# Work item:
Reading the listing below, restate each entry exactly as written.

- - - - - - -

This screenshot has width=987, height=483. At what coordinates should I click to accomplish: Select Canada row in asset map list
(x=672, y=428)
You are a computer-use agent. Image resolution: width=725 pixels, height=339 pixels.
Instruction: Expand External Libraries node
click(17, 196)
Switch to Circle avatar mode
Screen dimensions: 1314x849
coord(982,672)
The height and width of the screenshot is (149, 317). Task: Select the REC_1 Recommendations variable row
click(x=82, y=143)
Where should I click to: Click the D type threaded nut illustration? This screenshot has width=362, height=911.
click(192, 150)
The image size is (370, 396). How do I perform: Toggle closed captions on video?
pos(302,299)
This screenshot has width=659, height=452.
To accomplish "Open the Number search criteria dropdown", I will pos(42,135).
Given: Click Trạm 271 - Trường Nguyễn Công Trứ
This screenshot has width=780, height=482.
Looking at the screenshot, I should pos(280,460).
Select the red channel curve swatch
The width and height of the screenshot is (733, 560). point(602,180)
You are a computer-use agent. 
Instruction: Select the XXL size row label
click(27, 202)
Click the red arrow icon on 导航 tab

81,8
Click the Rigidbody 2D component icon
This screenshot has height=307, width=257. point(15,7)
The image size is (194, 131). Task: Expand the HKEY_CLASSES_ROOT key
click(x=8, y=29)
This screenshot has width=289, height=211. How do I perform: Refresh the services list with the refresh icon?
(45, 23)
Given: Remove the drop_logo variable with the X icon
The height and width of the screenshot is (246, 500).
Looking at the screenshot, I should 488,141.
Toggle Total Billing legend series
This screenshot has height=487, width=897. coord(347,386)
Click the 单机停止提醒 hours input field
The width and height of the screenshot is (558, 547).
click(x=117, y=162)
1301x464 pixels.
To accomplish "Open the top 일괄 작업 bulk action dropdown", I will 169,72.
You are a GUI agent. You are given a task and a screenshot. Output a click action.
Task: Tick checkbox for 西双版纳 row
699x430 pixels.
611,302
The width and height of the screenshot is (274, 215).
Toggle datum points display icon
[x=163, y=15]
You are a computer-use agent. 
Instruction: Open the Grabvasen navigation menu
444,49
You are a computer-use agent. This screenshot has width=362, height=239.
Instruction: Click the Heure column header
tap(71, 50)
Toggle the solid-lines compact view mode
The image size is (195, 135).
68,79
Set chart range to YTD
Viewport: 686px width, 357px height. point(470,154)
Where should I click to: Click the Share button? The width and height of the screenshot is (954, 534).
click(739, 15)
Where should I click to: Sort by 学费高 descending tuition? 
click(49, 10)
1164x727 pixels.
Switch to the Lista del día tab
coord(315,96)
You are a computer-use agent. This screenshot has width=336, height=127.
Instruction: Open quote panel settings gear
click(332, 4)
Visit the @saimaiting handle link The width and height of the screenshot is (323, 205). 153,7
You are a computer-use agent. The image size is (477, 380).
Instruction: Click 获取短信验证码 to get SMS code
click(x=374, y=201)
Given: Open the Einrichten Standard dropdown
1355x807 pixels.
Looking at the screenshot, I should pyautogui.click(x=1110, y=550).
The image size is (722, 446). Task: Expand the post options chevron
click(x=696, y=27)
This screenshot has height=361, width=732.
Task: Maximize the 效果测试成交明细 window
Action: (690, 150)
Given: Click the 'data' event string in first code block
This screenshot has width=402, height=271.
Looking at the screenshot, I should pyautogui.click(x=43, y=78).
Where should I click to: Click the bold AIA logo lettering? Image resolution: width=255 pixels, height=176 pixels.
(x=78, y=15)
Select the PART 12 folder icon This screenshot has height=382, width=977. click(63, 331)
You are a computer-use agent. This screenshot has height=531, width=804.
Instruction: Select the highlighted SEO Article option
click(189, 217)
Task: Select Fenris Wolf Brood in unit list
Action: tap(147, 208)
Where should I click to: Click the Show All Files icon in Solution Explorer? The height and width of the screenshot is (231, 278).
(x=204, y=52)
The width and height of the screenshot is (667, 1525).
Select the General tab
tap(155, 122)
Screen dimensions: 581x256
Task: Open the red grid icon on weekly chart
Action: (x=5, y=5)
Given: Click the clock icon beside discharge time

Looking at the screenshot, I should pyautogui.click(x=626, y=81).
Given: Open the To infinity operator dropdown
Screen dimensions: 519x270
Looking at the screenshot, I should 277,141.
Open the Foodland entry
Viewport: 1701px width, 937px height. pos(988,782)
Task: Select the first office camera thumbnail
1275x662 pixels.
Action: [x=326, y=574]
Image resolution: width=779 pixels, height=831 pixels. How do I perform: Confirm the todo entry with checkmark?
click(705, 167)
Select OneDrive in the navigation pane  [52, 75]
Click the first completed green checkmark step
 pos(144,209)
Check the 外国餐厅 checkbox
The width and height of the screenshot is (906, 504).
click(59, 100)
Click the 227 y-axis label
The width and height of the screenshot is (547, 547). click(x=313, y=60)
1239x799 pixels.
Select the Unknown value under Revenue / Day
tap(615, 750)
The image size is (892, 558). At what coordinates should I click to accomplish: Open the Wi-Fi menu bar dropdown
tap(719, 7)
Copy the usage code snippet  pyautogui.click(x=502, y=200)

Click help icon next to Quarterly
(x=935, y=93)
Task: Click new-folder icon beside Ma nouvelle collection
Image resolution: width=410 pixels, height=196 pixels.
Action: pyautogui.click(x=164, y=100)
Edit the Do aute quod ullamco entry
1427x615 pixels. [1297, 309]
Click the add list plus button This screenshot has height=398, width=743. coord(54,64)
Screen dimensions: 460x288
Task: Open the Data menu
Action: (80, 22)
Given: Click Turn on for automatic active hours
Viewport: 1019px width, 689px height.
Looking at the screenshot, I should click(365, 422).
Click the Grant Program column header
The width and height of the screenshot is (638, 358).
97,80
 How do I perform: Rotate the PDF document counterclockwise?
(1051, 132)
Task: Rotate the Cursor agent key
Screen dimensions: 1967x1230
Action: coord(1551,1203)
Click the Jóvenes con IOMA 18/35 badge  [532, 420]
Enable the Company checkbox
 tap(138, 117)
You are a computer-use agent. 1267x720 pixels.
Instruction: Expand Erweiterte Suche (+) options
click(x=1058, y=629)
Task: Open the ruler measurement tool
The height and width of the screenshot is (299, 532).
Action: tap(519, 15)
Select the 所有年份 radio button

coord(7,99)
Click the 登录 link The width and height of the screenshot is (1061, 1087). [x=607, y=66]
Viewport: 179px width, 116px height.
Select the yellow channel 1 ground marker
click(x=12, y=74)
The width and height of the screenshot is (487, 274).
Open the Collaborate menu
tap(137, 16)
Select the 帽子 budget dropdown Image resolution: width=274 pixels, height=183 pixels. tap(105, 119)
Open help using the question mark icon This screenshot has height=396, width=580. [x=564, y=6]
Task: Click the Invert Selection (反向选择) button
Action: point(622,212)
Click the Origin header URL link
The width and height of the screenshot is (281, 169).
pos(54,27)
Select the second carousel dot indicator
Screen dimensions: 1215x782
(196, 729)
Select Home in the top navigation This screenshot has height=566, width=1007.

- - - - - - -

# Response below:
This screenshot has width=987, height=483. At what coordinates should I click to accomplish: Select Canada row in asset map list
(x=672, y=428)
You are a computer-use agent. Image resolution: width=725 pixels, height=339 pixels.
Instruction: Expand External Libraries node
click(17, 196)
Switch to Circle avatar mode
Screen dimensions: 1314x849
coord(982,672)
The height and width of the screenshot is (149, 317). Task: Select the REC_1 Recommendations variable row
click(x=82, y=143)
Where should I click to: Click the D type threaded nut illustration? This screenshot has width=362, height=911.
click(192, 150)
The image size is (370, 396). How do I perform: Toggle closed captions on video?
pos(302,299)
This screenshot has width=659, height=452.
To accomplish "Open the Number search criteria dropdown", I will pos(42,135).
Given: Click Trạm 271 - Trường Nguyễn Công Trứ
This screenshot has width=780, height=482.
Looking at the screenshot, I should pos(280,460).
Select the red channel curve swatch
The width and height of the screenshot is (733, 560). point(602,180)
You are a computer-use agent. 
Instruction: Select the XXL size row label
click(27, 202)
Click the red arrow icon on 导航 tab

81,8
Click the Rigidbody 2D component icon
This screenshot has height=307, width=257. point(15,7)
The image size is (194, 131). Task: Expand the HKEY_CLASSES_ROOT key
click(x=8, y=29)
This screenshot has width=289, height=211. How do I perform: Refresh the services list with the refresh icon?
(45, 23)
Given: Remove the drop_logo variable with the X icon
The height and width of the screenshot is (246, 500).
Looking at the screenshot, I should 488,141.
Toggle Total Billing legend series
This screenshot has height=487, width=897. coord(347,386)
Click the 单机停止提醒 hours input field
The width and height of the screenshot is (558, 547).
click(x=117, y=162)
1301x464 pixels.
To accomplish "Open the top 일괄 작업 bulk action dropdown", I will 169,72.
You are a GUI agent. You are given a task and a screenshot. Output a click action.
Task: Tick checkbox for 西双版纳 row
699x430 pixels.
611,302
The width and height of the screenshot is (274, 215).
Toggle datum points display icon
[x=163, y=15]
You are a computer-use agent. 
Instruction: Open the Grabvasen navigation menu
444,49
You are a computer-use agent. This screenshot has width=362, height=239.
Instruction: Click the Heure column header
tap(71, 50)
Toggle the solid-lines compact view mode
The image size is (195, 135).
68,79
Set chart range to YTD
Viewport: 686px width, 357px height. point(470,154)
Where should I click to: Click the Share button? The width and height of the screenshot is (954, 534).
click(739, 15)
Where should I click to: Sort by 学费高 descending tuition? 
click(49, 10)
1164x727 pixels.
Switch to the Lista del día tab
coord(315,96)
You are a computer-use agent. This screenshot has width=336, height=127.
Instruction: Open quote panel settings gear
click(332, 4)
Visit the @saimaiting handle link The width and height of the screenshot is (323, 205). 153,7
You are a computer-use agent. The image size is (477, 380).
Instruction: Click 获取短信验证码 to get SMS code
click(x=374, y=201)
Given: Open the Einrichten Standard dropdown
1355x807 pixels.
Looking at the screenshot, I should pyautogui.click(x=1110, y=550).
The image size is (722, 446). Task: Expand the post options chevron
click(x=696, y=27)
This screenshot has height=361, width=732.
Task: Maximize the 效果测试成交明细 window
Action: (690, 150)
Given: Click the 'data' event string in first code block
This screenshot has width=402, height=271.
Looking at the screenshot, I should pyautogui.click(x=43, y=78).
Where should I click to: Click the bold AIA logo lettering? Image resolution: width=255 pixels, height=176 pixels.
(x=78, y=15)
Select the PART 12 folder icon This screenshot has height=382, width=977. click(63, 331)
You are a computer-use agent. This screenshot has height=531, width=804.
Instruction: Select the highlighted SEO Article option
click(189, 217)
Task: Select Fenris Wolf Brood in unit list
Action: tap(147, 208)
Where should I click to: Click the Show All Files icon in Solution Explorer? The height and width of the screenshot is (231, 278).
(x=204, y=52)
The width and height of the screenshot is (667, 1525).
Select the General tab
tap(155, 122)
Screen dimensions: 581x256
Task: Open the red grid icon on weekly chart
Action: (x=5, y=5)
Given: Click the clock icon beside discharge time

Looking at the screenshot, I should pyautogui.click(x=626, y=81).
Given: Open the To infinity operator dropdown
Screen dimensions: 519x270
Looking at the screenshot, I should 277,141.
Open the Foodland entry
Viewport: 1701px width, 937px height. pos(988,782)
Task: Select the first office camera thumbnail
1275x662 pixels.
Action: [x=326, y=574]
Image resolution: width=779 pixels, height=831 pixels. How do I perform: Confirm the todo entry with checkmark?
click(705, 167)
Select OneDrive in the navigation pane  [52, 75]
Click the first completed green checkmark step
 pos(144,209)
Check the 外国餐厅 checkbox
The width and height of the screenshot is (906, 504).
click(59, 100)
Click the 227 y-axis label
The width and height of the screenshot is (547, 547). click(x=313, y=60)
1239x799 pixels.
Select the Unknown value under Revenue / Day
tap(615, 750)
The image size is (892, 558). At what coordinates should I click to accomplish: Open the Wi-Fi menu bar dropdown
tap(719, 7)
Copy the usage code snippet  pyautogui.click(x=502, y=200)

Click help icon next to Quarterly
(x=935, y=93)
Task: Click new-folder icon beside Ma nouvelle collection
Image resolution: width=410 pixels, height=196 pixels.
Action: pyautogui.click(x=164, y=100)
Edit the Do aute quod ullamco entry
1427x615 pixels. [1297, 309]
Click the add list plus button This screenshot has height=398, width=743. coord(54,64)
Screen dimensions: 460x288
Task: Open the Data menu
Action: (80, 22)
Given: Click Turn on for automatic active hours
Viewport: 1019px width, 689px height.
Looking at the screenshot, I should click(365, 422).
Click the Grant Program column header
The width and height of the screenshot is (638, 358).
97,80
 How do I perform: Rotate the PDF document counterclockwise?
(1051, 132)
Task: Rotate the Cursor agent key
Screen dimensions: 1967x1230
Action: coord(1551,1203)
Click the Jóvenes con IOMA 18/35 badge  [532, 420]
Enable the Company checkbox
 tap(138, 117)
You are a computer-use agent. 1267x720 pixels.
Instruction: Expand Erweiterte Suche (+) options
click(x=1058, y=629)
Task: Open the ruler measurement tool
The height and width of the screenshot is (299, 532).
Action: tap(519, 15)
Select the 所有年份 radio button

coord(7,99)
Click the 登录 link The width and height of the screenshot is (1061, 1087). [x=607, y=66]
Viewport: 179px width, 116px height.
Select the yellow channel 1 ground marker
click(x=12, y=74)
The width and height of the screenshot is (487, 274).
Open the Collaborate menu
tap(137, 16)
Select the 帽子 budget dropdown Image resolution: width=274 pixels, height=183 pixels. tap(105, 119)
Open help using the question mark icon This screenshot has height=396, width=580. [x=564, y=6]
Task: Click the Invert Selection (反向选择) button
Action: point(622,212)
Click the Origin header URL link
The width and height of the screenshot is (281, 169).
pos(54,27)
Select the second carousel dot indicator
Screen dimensions: 1215x782
(196, 729)
Select Home in the top navigation This screenshot has height=566, width=1007.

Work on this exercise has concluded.